[Fuente]

De planos fijos y juegos con el fuera de campo, La última vez que vi Macao es una de esas experiencias (en toda la extensión de la palabra) cinéfilas de la temporada que no hay que dejar pasar. Con una propuesta formal que parece encerrada en sí misma, quizá el mejor modo de afrontar el nuevo trabajo de João Pedro Rodrigues, quien co-dirige junto al que durante años ha sido su director artístico, João Rui Guerra da Mata, es el de conocer cuantos menos detalles y, simplemente, dejarse llevar. Quizá ello contraríe las líneas que a continuación me dispongo a escribir, pero desde luego que si lo que viene acto seguido sirve para convencer a algún incauto para que le ofrezca una oportunidad a La última vez que vi Macao, no podré más que darme por satisfecho.
En su planteamiento formal, que además de fijar su eje en en ese peculiar empleo del plano encuentra en su inquebrantable voz en off una impávida narración que bien podría remitir en cierto modo a Wong Kar-wai, y que se compone a través de la propia narración del protagonista y algún diálogo que mantiene con distintos personajes, el film de Rodrigues y Guerra da Mata encuentra el ensamble necesario para hacer confluir este misterioso retrato que nos lleva a los confines más lóbregos y a la vez coloristas de esa Macao a la que alude el título del film, deconstruyendo una historia que parece apuntar al ‹noir› (esa llamada desesperada de una mujer, los distintos pasajes que João vive en la ciudad…) para terminar desembocando en una suerte de cine fantástico de apuntes místicos que bien podrían remitir tanto en forma como en fondo al cine de Apitchapong Weerasethakul.

[Tus tareas]
1. ¿Qué cineastas se nombran en la reseña de La última vez que vi Macao? Enuméralos todos.
2. Según la reseña, ¿quién codirige La última vez que vi Macao junto a João Pedro Rodrigues?

[Material proporcionado]

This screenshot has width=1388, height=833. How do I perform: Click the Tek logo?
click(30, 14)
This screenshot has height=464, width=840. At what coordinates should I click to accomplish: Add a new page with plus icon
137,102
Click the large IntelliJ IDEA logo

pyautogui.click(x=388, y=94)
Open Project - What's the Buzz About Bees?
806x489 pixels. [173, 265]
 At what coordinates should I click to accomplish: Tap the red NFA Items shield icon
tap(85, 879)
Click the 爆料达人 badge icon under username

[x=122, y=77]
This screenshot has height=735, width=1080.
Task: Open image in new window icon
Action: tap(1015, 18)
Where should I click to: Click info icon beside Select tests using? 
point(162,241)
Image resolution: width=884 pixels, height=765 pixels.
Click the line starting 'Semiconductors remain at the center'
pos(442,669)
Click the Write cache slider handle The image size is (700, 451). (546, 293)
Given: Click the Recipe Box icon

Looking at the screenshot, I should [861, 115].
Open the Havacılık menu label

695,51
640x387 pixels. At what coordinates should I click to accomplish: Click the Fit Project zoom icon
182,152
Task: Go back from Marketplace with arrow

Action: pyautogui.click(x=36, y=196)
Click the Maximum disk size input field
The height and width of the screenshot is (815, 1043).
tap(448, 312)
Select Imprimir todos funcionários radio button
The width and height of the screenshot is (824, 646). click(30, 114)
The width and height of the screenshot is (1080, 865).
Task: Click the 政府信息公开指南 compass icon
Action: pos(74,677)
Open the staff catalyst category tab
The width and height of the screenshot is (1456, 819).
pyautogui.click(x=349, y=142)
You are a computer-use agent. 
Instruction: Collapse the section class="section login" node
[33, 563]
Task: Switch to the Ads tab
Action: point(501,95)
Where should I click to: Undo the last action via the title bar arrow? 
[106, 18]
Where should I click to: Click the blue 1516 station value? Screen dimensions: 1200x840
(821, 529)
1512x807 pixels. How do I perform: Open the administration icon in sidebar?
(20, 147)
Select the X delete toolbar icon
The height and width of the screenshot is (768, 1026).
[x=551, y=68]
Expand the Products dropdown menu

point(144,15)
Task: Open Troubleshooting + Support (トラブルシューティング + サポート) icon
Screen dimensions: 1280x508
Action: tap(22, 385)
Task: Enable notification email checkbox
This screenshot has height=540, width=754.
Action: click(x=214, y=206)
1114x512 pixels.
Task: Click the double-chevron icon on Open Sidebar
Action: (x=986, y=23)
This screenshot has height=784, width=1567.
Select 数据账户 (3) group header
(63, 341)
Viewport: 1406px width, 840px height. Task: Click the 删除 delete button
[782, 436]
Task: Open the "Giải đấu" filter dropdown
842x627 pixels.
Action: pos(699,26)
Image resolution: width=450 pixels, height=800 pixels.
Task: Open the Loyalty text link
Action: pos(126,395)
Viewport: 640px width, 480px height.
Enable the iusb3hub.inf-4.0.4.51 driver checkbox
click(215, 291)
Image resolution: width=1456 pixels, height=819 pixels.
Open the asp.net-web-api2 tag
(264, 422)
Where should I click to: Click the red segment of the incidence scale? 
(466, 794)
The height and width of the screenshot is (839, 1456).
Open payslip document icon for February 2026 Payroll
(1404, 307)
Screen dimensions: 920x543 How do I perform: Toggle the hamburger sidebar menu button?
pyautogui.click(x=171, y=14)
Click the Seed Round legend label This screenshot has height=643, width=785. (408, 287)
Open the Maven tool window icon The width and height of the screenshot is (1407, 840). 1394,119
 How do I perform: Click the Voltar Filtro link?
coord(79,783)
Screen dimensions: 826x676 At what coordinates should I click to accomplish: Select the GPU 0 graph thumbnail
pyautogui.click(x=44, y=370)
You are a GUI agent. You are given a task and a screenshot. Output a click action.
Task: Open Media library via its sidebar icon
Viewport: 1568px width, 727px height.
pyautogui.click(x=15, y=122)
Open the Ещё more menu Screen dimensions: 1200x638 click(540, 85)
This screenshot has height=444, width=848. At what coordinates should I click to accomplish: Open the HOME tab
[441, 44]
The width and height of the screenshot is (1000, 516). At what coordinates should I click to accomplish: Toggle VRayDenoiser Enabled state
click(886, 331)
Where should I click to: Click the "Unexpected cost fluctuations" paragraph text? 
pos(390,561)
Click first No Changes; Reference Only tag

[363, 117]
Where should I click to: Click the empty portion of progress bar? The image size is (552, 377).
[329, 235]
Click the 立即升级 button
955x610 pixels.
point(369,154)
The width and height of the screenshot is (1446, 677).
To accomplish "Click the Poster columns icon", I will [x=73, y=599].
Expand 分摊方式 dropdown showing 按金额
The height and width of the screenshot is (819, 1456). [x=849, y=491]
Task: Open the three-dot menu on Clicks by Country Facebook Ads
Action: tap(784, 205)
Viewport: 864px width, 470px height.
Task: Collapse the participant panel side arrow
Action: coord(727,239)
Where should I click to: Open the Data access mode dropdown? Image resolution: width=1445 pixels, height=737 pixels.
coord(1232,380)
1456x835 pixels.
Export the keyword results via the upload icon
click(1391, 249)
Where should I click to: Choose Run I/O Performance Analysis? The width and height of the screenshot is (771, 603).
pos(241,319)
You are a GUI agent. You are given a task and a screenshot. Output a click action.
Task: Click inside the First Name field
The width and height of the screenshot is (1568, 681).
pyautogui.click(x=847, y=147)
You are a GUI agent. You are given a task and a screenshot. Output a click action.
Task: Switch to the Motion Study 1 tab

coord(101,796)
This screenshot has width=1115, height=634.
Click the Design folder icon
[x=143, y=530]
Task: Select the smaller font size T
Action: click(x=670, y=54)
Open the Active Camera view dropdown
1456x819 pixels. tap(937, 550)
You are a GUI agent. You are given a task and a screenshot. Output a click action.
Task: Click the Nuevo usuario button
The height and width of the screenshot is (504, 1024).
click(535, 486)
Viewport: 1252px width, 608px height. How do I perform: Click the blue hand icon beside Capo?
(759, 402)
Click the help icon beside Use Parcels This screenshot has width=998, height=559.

[Las respuestas]
1. João Pedro Rodrigues, João Rui Guerra da Mata, Wong Kar-wai y Apitchapong Weerasethakul.

2. João Rui Guerra da Mata, que durante años ha sido su director artístico.